● Exercise requirements
Extract the complete listing and output it unchanged.

● Given entries
========
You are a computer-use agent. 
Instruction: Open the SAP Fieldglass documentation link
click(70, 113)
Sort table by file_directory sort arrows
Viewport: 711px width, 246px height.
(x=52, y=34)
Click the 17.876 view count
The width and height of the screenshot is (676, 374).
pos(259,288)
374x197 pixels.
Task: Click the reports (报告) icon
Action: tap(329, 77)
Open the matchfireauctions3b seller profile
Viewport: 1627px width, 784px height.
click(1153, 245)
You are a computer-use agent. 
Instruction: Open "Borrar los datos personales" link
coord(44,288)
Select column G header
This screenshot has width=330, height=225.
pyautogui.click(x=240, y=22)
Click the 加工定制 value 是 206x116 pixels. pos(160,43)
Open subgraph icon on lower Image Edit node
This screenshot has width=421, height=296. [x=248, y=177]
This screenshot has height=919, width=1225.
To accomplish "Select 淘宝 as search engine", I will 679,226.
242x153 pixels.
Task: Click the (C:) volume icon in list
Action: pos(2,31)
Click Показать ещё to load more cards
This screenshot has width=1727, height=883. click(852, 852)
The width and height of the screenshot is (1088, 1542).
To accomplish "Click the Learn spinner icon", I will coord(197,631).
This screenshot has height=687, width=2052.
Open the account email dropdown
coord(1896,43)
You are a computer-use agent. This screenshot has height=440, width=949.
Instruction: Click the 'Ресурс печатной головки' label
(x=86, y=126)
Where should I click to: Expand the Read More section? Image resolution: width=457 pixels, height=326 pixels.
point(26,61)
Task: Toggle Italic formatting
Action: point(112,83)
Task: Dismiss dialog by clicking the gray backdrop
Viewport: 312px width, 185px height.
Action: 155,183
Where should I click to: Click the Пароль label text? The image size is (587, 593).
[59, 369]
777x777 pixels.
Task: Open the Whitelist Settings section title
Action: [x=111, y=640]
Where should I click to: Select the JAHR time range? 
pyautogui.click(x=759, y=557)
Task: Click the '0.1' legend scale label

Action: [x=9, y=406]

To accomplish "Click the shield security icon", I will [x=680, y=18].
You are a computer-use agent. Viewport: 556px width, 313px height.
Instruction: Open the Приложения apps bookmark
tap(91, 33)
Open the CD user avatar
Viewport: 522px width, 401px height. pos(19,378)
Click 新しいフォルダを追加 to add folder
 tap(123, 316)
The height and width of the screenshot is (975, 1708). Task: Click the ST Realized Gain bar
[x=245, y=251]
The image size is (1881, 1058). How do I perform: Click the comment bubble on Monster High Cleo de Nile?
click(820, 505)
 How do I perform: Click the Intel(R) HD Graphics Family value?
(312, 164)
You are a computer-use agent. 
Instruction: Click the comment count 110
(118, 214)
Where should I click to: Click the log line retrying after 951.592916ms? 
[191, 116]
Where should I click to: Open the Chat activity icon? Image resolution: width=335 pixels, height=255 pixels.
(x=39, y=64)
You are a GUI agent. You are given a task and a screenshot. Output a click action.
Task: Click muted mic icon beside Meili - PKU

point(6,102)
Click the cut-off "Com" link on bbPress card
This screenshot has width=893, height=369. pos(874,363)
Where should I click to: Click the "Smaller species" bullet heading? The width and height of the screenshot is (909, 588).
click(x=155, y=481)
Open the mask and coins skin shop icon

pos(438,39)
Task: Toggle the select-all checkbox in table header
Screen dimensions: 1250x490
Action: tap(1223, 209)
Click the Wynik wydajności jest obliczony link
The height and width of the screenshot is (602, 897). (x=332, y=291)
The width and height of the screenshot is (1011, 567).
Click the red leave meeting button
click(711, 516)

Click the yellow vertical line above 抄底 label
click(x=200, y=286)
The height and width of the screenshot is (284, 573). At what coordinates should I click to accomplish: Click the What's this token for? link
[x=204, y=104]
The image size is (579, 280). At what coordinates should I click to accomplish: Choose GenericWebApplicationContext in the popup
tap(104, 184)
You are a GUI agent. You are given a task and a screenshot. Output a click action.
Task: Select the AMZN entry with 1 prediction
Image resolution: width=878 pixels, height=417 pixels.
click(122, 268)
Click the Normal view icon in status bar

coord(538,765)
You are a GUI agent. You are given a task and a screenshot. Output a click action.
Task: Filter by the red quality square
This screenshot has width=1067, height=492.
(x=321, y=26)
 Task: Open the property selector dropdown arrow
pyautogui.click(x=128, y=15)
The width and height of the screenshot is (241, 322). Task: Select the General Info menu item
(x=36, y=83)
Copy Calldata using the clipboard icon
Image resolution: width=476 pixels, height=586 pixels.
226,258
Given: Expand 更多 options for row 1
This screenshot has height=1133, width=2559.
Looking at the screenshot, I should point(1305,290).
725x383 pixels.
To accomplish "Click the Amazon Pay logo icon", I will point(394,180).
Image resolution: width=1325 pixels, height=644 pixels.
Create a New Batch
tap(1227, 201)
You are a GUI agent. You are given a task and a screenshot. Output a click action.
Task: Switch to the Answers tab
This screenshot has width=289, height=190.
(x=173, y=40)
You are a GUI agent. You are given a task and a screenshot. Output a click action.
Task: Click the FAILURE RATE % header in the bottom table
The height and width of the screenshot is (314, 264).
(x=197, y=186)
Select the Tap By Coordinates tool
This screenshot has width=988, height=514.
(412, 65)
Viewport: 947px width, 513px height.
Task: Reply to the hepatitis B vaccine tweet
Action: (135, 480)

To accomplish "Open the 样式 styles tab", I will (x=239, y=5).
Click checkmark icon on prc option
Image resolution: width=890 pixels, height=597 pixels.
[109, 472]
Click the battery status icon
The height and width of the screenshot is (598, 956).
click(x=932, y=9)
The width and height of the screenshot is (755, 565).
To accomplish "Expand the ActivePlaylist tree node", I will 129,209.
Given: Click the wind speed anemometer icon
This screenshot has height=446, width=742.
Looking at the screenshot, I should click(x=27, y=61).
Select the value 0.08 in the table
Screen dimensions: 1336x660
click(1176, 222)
========
● Exercise response
You are a computer-use agent. 
Instruction: Open the SAP Fieldglass documentation link
click(70, 113)
Sort table by file_directory sort arrows
Viewport: 711px width, 246px height.
(x=52, y=34)
Click the 17.876 view count
The width and height of the screenshot is (676, 374).
pos(259,288)
374x197 pixels.
Task: Click the reports (报告) icon
Action: tap(329, 77)
Open the matchfireauctions3b seller profile
Viewport: 1627px width, 784px height.
click(1153, 245)
You are a computer-use agent. 
Instruction: Open "Borrar los datos personales" link
coord(44,288)
Select column G header
This screenshot has width=330, height=225.
pyautogui.click(x=240, y=22)
Click the 加工定制 value 是 206x116 pixels. pos(160,43)
Open subgraph icon on lower Image Edit node
This screenshot has width=421, height=296. [x=248, y=177]
This screenshot has height=919, width=1225.
To accomplish "Select 淘宝 as search engine", I will 679,226.
242x153 pixels.
Task: Click the (C:) volume icon in list
Action: pos(2,31)
Click Показать ещё to load more cards
This screenshot has width=1727, height=883. click(852, 852)
The width and height of the screenshot is (1088, 1542).
To accomplish "Click the Learn spinner icon", I will coord(197,631).
This screenshot has height=687, width=2052.
Open the account email dropdown
coord(1896,43)
You are a computer-use agent. This screenshot has height=440, width=949.
Instruction: Click the 'Ресурс печатной головки' label
(x=86, y=126)
Where should I click to: Expand the Read More section? Image resolution: width=457 pixels, height=326 pixels.
point(26,61)
Task: Toggle Italic formatting
Action: point(112,83)
Task: Dismiss dialog by clicking the gray backdrop
Viewport: 312px width, 185px height.
Action: 155,183
Where should I click to: Click the Пароль label text? The image size is (587, 593).
[59, 369]
777x777 pixels.
Task: Open the Whitelist Settings section title
Action: [x=111, y=640]
Where should I click to: Select the JAHR time range? 
pyautogui.click(x=759, y=557)
Task: Click the '0.1' legend scale label

Action: [x=9, y=406]

To accomplish "Click the shield security icon", I will [x=680, y=18].
You are a computer-use agent. Viewport: 556px width, 313px height.
Instruction: Open the Приложения apps bookmark
tap(91, 33)
Open the CD user avatar
Viewport: 522px width, 401px height. pos(19,378)
Click 新しいフォルダを追加 to add folder
 tap(123, 316)
The height and width of the screenshot is (975, 1708). Task: Click the ST Realized Gain bar
[x=245, y=251]
The image size is (1881, 1058). How do I perform: Click the comment bubble on Monster High Cleo de Nile?
click(820, 505)
 How do I perform: Click the Intel(R) HD Graphics Family value?
(312, 164)
You are a computer-use agent. 
Instruction: Click the comment count 110
(118, 214)
Where should I click to: Click the log line retrying after 951.592916ms? 
[191, 116]
Where should I click to: Open the Chat activity icon? Image resolution: width=335 pixels, height=255 pixels.
(x=39, y=64)
You are a GUI agent. You are given a task and a screenshot. Output a click action.
Task: Click muted mic icon beside Meili - PKU

point(6,102)
Click the cut-off "Com" link on bbPress card
This screenshot has width=893, height=369. pos(874,363)
Where should I click to: Click the "Smaller species" bullet heading? The width and height of the screenshot is (909, 588).
click(x=155, y=481)
Open the mask and coins skin shop icon

pos(438,39)
Task: Toggle the select-all checkbox in table header
Screen dimensions: 1250x490
Action: tap(1223, 209)
Click the Wynik wydajności jest obliczony link
The height and width of the screenshot is (602, 897). (x=332, y=291)
The width and height of the screenshot is (1011, 567).
Click the red leave meeting button
click(711, 516)

Click the yellow vertical line above 抄底 label
click(x=200, y=286)
The height and width of the screenshot is (284, 573). At what coordinates should I click to accomplish: Click the What's this token for? link
[x=204, y=104]
The image size is (579, 280). At what coordinates should I click to accomplish: Choose GenericWebApplicationContext in the popup
tap(104, 184)
You are a GUI agent. You are given a task and a screenshot. Output a click action.
Task: Select the AMZN entry with 1 prediction
Image resolution: width=878 pixels, height=417 pixels.
click(122, 268)
Click the Normal view icon in status bar

coord(538,765)
You are a GUI agent. You are given a task and a screenshot. Output a click action.
Task: Filter by the red quality square
This screenshot has width=1067, height=492.
(x=321, y=26)
 Task: Open the property selector dropdown arrow
pyautogui.click(x=128, y=15)
The width and height of the screenshot is (241, 322). Task: Select the General Info menu item
(x=36, y=83)
Copy Calldata using the clipboard icon
Image resolution: width=476 pixels, height=586 pixels.
226,258
Given: Expand 更多 options for row 1
This screenshot has height=1133, width=2559.
Looking at the screenshot, I should point(1305,290).
725x383 pixels.
To accomplish "Click the Amazon Pay logo icon", I will point(394,180).
Image resolution: width=1325 pixels, height=644 pixels.
Create a New Batch
tap(1227, 201)
You are a GUI agent. You are given a task and a screenshot. Output a click action.
Task: Switch to the Answers tab
This screenshot has width=289, height=190.
(x=173, y=40)
You are a GUI agent. You are given a task and a screenshot. Output a click action.
Task: Click the FAILURE RATE % header in the bottom table
The height and width of the screenshot is (314, 264).
(x=197, y=186)
Select the Tap By Coordinates tool
This screenshot has width=988, height=514.
(412, 65)
Viewport: 947px width, 513px height.
Task: Reply to the hepatitis B vaccine tweet
Action: (135, 480)

To accomplish "Open the 样式 styles tab", I will (x=239, y=5).
Click checkmark icon on prc option
Image resolution: width=890 pixels, height=597 pixels.
[109, 472]
Click the battery status icon
The height and width of the screenshot is (598, 956).
click(x=932, y=9)
The width and height of the screenshot is (755, 565).
To accomplish "Expand the ActivePlaylist tree node", I will 129,209.
Given: Click the wind speed anemometer icon
This screenshot has height=446, width=742.
Looking at the screenshot, I should click(x=27, y=61).
Select the value 0.08 in the table
Screen dimensions: 1336x660
click(1176, 222)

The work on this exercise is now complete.